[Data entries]
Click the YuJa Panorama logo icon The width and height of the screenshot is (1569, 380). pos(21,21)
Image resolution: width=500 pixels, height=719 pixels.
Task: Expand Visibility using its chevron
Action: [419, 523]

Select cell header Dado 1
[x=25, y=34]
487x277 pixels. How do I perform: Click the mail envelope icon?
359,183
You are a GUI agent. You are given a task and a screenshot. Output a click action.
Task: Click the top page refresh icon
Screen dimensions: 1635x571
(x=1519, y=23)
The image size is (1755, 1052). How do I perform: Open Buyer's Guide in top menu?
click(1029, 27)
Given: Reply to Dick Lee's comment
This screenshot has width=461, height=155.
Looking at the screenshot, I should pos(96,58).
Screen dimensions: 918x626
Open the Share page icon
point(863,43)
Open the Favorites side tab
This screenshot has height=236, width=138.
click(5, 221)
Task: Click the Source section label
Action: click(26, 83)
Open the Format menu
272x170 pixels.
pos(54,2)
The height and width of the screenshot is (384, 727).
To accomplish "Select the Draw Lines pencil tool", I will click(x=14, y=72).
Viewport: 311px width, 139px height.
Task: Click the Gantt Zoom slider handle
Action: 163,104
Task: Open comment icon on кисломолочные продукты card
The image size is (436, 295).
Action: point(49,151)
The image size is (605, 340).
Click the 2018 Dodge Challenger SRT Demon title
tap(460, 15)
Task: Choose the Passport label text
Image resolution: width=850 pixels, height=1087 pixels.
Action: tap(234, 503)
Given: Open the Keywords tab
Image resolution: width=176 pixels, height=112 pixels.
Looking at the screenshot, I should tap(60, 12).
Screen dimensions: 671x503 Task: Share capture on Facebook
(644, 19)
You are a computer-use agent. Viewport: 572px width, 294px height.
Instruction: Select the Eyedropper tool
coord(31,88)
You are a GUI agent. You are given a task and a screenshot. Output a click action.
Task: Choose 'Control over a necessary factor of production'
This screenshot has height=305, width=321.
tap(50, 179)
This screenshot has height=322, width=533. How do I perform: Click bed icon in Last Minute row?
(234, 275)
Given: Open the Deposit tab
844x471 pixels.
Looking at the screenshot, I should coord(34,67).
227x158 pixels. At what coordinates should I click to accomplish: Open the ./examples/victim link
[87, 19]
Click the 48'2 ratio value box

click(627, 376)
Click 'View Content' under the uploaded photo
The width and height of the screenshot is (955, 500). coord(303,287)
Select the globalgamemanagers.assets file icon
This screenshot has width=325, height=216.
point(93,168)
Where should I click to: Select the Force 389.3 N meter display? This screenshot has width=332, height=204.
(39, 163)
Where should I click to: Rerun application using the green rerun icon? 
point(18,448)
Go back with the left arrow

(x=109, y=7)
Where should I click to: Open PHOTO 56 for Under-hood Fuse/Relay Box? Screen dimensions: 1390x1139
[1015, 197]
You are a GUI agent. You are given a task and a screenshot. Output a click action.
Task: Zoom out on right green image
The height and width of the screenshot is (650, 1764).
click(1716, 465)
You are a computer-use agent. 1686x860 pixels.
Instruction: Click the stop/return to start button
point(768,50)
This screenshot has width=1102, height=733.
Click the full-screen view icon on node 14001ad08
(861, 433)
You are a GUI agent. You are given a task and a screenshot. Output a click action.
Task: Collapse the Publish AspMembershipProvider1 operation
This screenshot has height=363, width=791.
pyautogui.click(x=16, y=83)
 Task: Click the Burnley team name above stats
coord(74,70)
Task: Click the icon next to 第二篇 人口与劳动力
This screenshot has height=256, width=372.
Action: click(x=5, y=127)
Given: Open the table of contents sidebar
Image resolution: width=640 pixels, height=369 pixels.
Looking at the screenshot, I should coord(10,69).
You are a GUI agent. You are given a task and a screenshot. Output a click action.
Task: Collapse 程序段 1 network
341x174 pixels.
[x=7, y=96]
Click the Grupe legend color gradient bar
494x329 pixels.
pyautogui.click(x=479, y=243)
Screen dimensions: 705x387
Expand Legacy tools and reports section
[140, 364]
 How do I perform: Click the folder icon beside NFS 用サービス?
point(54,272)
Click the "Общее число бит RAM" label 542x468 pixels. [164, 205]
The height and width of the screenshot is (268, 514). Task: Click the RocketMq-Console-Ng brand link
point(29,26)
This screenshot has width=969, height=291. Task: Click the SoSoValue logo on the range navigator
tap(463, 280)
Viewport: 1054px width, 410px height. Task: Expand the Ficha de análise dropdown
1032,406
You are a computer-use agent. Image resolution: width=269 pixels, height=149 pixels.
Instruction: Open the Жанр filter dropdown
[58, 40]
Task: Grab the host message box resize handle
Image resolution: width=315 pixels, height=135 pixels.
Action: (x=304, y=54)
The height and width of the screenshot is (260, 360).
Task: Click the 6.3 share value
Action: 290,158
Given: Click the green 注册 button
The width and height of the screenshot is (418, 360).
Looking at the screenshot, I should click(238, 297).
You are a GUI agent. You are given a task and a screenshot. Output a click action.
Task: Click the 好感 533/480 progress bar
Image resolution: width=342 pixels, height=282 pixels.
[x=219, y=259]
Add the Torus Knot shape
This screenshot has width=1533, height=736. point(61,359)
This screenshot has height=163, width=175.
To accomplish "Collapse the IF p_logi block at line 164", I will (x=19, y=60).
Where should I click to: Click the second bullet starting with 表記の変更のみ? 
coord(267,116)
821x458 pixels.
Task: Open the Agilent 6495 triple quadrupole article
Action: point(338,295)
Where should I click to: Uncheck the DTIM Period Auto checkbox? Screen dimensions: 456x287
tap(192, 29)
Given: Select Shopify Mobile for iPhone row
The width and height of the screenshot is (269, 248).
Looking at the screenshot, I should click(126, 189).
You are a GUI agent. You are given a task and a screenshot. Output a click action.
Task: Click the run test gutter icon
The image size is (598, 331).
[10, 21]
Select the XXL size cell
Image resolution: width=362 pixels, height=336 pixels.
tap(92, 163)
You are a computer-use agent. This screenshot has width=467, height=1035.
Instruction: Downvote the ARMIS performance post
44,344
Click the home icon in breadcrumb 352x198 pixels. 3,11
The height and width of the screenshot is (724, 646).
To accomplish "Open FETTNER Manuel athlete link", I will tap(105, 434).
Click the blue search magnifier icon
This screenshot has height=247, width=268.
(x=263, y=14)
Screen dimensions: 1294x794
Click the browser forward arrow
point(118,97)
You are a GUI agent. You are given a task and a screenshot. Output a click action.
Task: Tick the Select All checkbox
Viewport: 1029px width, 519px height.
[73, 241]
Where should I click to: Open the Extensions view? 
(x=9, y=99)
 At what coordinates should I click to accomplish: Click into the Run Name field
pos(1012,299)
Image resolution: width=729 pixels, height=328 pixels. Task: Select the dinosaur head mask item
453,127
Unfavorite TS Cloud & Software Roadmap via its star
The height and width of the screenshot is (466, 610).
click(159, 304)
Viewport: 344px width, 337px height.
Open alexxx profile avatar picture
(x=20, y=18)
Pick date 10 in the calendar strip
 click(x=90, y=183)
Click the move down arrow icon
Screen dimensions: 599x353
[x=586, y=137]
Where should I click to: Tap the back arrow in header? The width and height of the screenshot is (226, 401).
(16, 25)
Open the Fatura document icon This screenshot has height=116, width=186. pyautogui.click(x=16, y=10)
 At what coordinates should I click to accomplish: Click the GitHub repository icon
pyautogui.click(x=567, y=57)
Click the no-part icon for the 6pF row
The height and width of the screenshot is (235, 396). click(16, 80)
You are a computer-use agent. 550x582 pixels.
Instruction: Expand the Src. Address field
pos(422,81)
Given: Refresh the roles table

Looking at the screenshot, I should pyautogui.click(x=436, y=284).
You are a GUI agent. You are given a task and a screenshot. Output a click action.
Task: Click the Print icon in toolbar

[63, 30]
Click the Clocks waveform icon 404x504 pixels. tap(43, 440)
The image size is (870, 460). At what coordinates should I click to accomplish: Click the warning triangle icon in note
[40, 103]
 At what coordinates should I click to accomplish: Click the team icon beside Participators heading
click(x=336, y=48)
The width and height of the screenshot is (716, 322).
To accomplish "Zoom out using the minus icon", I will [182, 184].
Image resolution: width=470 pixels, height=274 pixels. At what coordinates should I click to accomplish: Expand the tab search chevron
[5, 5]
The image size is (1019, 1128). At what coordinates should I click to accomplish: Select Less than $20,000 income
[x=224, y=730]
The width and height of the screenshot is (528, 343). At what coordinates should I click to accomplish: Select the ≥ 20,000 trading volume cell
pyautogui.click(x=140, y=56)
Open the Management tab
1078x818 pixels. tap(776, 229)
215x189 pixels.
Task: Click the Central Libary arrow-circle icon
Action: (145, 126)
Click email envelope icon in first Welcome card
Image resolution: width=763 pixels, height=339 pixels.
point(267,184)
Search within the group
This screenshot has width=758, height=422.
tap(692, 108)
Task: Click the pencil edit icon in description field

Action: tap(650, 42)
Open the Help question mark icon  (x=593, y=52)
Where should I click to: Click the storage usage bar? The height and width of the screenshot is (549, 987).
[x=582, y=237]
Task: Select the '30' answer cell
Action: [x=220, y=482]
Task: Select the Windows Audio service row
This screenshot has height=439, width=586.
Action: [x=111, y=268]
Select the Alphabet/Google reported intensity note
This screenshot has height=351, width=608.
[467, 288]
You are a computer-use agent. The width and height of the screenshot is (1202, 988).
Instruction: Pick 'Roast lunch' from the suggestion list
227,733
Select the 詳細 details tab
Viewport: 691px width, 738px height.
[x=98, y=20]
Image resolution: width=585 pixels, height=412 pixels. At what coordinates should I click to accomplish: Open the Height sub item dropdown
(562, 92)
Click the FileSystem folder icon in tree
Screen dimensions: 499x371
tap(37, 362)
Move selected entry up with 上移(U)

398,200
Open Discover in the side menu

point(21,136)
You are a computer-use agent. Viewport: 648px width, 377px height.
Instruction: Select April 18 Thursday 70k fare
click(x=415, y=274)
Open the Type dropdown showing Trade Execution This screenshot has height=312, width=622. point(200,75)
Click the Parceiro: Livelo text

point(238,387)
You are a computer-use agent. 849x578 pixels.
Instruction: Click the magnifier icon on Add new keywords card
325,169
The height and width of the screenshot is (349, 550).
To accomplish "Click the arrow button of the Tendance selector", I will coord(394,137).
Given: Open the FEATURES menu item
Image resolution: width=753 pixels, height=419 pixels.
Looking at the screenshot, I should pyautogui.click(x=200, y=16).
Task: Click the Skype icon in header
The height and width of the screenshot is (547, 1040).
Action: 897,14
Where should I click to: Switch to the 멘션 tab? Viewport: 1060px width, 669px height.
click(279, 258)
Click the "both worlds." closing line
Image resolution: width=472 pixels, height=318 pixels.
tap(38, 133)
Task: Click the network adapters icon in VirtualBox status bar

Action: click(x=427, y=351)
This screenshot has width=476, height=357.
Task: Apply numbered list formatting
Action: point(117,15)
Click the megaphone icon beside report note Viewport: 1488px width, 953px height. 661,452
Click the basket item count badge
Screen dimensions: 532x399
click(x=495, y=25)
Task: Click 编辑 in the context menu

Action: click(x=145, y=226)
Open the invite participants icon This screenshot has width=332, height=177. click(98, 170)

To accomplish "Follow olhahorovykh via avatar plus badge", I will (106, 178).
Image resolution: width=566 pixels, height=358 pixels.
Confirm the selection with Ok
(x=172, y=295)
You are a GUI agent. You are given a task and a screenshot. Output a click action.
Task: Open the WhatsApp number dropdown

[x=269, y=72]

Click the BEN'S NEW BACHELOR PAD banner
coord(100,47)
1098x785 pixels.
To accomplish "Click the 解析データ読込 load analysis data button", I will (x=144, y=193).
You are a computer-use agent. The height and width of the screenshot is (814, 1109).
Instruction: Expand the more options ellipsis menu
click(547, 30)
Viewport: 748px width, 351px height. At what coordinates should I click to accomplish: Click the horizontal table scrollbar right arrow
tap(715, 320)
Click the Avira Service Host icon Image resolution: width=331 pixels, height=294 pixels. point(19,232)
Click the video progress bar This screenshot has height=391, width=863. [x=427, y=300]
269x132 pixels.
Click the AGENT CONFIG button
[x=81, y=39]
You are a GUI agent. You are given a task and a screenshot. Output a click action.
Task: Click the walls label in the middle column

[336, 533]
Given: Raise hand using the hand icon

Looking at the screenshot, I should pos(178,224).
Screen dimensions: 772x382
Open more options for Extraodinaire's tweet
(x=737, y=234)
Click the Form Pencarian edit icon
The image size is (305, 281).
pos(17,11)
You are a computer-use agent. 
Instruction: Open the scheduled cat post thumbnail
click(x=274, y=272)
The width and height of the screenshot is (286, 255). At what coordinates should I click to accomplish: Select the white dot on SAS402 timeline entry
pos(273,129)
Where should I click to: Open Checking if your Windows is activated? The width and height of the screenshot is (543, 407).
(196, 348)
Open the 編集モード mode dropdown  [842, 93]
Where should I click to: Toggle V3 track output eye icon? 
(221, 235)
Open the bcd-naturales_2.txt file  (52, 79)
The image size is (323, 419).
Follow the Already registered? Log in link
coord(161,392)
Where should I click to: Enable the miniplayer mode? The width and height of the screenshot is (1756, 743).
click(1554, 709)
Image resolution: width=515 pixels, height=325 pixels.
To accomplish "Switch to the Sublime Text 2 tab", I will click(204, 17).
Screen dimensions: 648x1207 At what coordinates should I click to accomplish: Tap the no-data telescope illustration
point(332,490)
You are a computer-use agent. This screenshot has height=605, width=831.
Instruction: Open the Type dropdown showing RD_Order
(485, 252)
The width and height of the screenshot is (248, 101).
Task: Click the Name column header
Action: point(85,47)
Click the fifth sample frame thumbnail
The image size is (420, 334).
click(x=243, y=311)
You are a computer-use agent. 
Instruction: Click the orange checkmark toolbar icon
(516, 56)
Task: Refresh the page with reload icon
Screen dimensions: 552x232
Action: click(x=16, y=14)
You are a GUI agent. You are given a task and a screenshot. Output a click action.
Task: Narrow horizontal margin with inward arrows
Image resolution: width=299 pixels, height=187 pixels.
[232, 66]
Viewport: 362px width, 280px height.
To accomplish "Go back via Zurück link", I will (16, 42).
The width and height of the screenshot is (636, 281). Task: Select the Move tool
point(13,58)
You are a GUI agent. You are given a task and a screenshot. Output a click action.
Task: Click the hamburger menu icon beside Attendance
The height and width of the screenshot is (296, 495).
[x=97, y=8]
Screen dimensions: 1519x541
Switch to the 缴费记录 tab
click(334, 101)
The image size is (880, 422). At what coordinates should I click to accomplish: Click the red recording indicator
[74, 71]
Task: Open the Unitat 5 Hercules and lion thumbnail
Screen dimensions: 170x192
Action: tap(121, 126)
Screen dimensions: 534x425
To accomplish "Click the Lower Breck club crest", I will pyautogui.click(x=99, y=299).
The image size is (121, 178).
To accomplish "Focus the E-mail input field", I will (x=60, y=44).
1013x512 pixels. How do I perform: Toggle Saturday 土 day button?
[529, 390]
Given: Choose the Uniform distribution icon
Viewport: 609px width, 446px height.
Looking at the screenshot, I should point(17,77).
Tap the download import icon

→ What to do: Retype the records above from the very first line down to the line with "Task: Click the top page refresh icon", keeping both of those lines. Include nothing beyond them.

→ Result of this task:
Click the YuJa Panorama logo icon The width and height of the screenshot is (1569, 380). pos(21,21)
Image resolution: width=500 pixels, height=719 pixels.
Task: Expand Visibility using its chevron
Action: [419, 523]

Select cell header Dado 1
[x=25, y=34]
487x277 pixels. How do I perform: Click the mail envelope icon?
359,183
You are a GUI agent. You are given a task and a screenshot. Output a click action.
Task: Click the top page refresh icon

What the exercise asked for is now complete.